一旦定义完CRD,我们就可以将其安装到k8s中:

$make install
/home/tonybai/test/go/operator/kubebuilder/webserver-operator/bin/controller-gen rbac:roleName=manager-role crd webhook paths="./..." output:crd:artifacts:config=config/crd/bases
test -s /home/tonybai/test/go/operator/kubebuilder/webserver-operator/bin/kustomize || { curl -s "https://raw.githubusercontent.com/kubernetes-sigs/kustomize/master/hack/install_kustomize.sh" | bash -s -- 3.8.7 /home/tonybai/test/go/operator/kubebuilder/webserver-operator/bin; }
{Version:kustomize/v3.8.7 GitCommit:ad092cc7a91c07fdf63a2e4b7f13fa588a39af4f BuildDate:2020-11-11T23:14:14Z GoOs:linux GoArch:amd64}
kustomize installed to /home/tonybai/test/go/operator/kubebuilder/webserver-operator/bin/kustomize
/home/tonybai/test/go/operator/kubebuilder/webserver-operator/bin/kustomize build config/crd | kubectl apply -f -
customresourcedefinition.apiextensions.k8s.io/webservers.my.domain created

检查安装情况:

$kubectl get crd|grep webservers
webservers.my.domain                                             2022-08-06T21:55:45Z

6. 修改role.yaml

在开始controller开发之前,我们先来为controller后续的运行“铺平道路”,即设置好相应权限。

我们在controller中会为CRD实例创建对应deployment和service,这样就要求controller有操作deployments和services的权限,这样就需要我们修改role.yaml,增加service account: controller-manager 操作deployments和services的权限:

// config/rbac/role.yaml
---
apiVersion: rbac.authorization.k8s.io/v1
kind: ClusterRole
metadata:
  creationTimestamp: null
  name: manager-role
rules:
- apiGroups:
  - my.domain
  resources:
  - webservers
  verbs:
  - create
  - delete
  - get
  - list
  - patch
  - update
  - watch
- apiGroups:
  - my.domain
  resources:
  - webservers/finalizers
  verbs:
  - update
- apiGroups:
  - my.domain
  resources:
  - webservers/status
  verbs:
  - get
  - patch
  - update
- apiGroups:
  - apps
  resources:
  - deployments
  verbs:
  - create
  - delete
  - get
  - list
  - patch
  - update
  - watch
- apiGroups:
  - apps
  - ""
  resources:
  - services
  verbs:
  - create
  - delete
  - get
  - list
  - patch
  - update
  - watch

修改后的role.yaml先放在这里,后续与controller一并部署到k8s上。

7. 实现controller的Reconcile(协调)逻辑

kubebuilder为我们搭好了controller的代码架子,我们只需要在controllers/webserver_controller.go中实现WebServerReconciler的Reconcile方法即可。

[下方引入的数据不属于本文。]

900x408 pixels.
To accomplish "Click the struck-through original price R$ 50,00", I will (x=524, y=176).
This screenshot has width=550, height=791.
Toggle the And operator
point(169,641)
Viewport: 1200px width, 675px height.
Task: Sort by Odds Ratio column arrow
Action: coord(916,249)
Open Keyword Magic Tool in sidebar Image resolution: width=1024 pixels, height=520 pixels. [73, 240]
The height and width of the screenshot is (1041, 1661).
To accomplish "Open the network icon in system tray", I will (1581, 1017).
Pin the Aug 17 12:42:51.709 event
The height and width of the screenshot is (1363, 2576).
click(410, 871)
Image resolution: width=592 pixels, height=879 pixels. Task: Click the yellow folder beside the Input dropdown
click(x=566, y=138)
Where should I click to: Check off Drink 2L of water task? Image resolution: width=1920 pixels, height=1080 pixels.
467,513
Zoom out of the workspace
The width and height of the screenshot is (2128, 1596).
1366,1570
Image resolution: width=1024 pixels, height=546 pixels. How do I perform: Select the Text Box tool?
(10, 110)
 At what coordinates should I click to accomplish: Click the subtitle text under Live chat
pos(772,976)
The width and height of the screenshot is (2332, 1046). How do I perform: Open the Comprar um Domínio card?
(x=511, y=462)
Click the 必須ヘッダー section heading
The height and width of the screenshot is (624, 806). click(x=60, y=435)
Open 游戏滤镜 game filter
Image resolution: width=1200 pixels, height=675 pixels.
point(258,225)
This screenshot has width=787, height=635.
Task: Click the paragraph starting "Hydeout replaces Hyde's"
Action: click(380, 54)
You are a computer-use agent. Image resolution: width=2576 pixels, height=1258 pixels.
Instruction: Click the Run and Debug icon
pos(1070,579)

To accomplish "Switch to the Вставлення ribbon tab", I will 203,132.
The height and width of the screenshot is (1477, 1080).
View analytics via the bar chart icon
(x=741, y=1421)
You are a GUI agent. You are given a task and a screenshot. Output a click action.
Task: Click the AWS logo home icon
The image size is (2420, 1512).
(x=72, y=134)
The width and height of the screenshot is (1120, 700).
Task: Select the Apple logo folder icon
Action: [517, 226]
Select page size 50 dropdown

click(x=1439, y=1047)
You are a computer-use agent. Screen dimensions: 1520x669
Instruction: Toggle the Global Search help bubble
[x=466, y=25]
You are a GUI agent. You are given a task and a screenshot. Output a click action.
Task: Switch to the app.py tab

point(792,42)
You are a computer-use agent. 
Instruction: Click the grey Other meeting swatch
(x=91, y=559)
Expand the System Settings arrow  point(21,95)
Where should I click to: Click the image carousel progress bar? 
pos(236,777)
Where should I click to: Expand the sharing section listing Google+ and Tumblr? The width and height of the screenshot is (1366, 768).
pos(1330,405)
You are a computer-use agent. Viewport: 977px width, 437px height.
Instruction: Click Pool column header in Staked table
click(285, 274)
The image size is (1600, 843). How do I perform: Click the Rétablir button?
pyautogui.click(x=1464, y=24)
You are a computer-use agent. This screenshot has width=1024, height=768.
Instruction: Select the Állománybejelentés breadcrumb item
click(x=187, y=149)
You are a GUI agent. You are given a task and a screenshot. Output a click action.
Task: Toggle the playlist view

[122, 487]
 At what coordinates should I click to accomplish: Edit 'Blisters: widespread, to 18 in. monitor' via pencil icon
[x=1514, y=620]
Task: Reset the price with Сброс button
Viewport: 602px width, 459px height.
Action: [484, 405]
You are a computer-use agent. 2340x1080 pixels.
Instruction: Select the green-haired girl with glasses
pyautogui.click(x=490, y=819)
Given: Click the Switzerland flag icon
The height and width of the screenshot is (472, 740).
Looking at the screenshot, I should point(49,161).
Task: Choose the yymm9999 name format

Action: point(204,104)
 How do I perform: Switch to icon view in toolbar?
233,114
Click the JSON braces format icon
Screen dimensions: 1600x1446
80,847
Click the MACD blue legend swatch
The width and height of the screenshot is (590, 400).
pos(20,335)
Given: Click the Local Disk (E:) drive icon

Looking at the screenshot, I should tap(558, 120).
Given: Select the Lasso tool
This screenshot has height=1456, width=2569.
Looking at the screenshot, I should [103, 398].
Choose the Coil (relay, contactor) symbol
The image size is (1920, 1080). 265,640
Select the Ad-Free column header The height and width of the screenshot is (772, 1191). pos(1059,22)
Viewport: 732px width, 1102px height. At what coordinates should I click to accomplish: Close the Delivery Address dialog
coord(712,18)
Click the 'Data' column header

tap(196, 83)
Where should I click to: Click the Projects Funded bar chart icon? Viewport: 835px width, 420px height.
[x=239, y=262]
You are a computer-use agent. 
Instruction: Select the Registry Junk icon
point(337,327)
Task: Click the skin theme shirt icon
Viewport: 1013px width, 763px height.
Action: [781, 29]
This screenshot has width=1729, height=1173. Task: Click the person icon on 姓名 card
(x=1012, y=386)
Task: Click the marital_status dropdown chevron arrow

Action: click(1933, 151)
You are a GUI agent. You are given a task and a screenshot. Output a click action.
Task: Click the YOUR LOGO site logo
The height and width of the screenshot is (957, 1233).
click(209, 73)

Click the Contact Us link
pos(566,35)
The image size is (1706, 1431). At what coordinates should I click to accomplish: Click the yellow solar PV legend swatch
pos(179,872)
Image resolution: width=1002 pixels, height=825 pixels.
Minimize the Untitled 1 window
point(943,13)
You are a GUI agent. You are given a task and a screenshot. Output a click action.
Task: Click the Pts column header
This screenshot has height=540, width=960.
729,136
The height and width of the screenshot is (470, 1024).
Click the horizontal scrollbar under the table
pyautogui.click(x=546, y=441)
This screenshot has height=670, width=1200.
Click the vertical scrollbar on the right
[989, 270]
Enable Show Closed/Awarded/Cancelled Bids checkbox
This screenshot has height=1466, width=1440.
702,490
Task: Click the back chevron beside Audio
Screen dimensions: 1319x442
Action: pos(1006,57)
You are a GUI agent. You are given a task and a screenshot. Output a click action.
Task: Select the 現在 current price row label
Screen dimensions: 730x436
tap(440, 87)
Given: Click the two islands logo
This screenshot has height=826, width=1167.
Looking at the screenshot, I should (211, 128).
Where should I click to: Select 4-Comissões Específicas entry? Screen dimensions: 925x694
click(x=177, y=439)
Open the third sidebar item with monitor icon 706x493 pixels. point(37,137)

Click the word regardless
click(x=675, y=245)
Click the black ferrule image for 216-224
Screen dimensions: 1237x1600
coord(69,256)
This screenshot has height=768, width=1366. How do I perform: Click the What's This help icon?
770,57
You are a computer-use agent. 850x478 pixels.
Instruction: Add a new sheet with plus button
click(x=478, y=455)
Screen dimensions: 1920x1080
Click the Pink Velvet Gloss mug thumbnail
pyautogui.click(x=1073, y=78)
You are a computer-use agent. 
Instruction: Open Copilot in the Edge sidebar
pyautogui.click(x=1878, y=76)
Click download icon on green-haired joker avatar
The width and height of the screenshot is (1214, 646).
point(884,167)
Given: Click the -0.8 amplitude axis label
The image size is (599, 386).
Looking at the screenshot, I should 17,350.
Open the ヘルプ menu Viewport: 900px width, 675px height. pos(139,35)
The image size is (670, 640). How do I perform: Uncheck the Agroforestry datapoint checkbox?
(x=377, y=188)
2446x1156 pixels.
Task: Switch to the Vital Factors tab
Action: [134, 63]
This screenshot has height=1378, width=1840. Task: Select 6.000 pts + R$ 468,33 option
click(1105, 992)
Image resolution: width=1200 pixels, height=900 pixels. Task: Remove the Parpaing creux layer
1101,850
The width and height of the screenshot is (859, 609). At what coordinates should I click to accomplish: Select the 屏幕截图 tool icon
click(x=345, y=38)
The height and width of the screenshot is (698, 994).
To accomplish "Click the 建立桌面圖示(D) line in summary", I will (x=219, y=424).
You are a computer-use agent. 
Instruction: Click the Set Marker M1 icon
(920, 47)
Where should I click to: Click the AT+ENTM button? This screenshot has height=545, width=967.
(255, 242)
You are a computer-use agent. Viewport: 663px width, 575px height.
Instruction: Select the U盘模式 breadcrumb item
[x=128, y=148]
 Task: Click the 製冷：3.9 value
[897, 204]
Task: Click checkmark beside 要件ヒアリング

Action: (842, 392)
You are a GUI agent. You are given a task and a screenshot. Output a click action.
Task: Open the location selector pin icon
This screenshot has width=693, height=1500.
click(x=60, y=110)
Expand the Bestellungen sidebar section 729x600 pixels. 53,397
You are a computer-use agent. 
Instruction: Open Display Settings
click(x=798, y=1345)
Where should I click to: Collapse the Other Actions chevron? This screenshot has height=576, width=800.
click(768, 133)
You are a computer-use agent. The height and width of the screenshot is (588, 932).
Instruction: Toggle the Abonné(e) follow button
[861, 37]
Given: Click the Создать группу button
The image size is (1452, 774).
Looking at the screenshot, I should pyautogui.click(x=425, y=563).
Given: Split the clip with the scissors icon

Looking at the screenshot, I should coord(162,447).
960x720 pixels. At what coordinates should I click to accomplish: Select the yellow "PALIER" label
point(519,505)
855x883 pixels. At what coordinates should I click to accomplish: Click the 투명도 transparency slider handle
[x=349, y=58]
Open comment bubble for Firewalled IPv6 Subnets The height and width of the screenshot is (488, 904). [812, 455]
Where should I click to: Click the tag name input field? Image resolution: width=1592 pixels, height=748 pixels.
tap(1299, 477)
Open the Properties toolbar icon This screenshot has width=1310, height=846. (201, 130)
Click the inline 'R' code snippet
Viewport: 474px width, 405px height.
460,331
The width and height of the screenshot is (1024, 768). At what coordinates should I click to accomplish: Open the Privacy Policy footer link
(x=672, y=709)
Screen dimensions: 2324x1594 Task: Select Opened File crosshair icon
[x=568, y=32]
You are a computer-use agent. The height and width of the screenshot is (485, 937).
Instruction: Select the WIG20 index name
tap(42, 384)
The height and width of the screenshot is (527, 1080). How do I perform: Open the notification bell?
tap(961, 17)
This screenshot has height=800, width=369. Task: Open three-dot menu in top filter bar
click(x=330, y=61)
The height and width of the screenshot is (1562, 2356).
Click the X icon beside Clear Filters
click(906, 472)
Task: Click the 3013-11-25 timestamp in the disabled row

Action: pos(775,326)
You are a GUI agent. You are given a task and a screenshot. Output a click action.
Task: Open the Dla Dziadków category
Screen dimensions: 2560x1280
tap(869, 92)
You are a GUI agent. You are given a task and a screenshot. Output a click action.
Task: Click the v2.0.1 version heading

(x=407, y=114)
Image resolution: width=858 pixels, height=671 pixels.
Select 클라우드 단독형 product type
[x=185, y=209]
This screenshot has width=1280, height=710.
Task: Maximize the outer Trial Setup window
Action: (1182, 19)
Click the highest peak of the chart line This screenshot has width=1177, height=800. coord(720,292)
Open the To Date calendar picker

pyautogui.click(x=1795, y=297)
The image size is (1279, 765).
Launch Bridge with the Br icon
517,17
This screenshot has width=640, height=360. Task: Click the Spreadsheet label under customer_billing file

下面是Reconcile的一个简易流程图,结合这幅图理解代码就容易的多了:

developing-kubernetes-operators-in-go-part1-8.png

下面是对应的Reconcile方法的代码:

// controllers/webserver_controller.go

func (r *WebServerReconciler) Reconcile(ctx context.Context, req ctrl.Request) (ctrl.Result, error) {
    log := r.Log.WithValues("Webserver", req.NamespacedName)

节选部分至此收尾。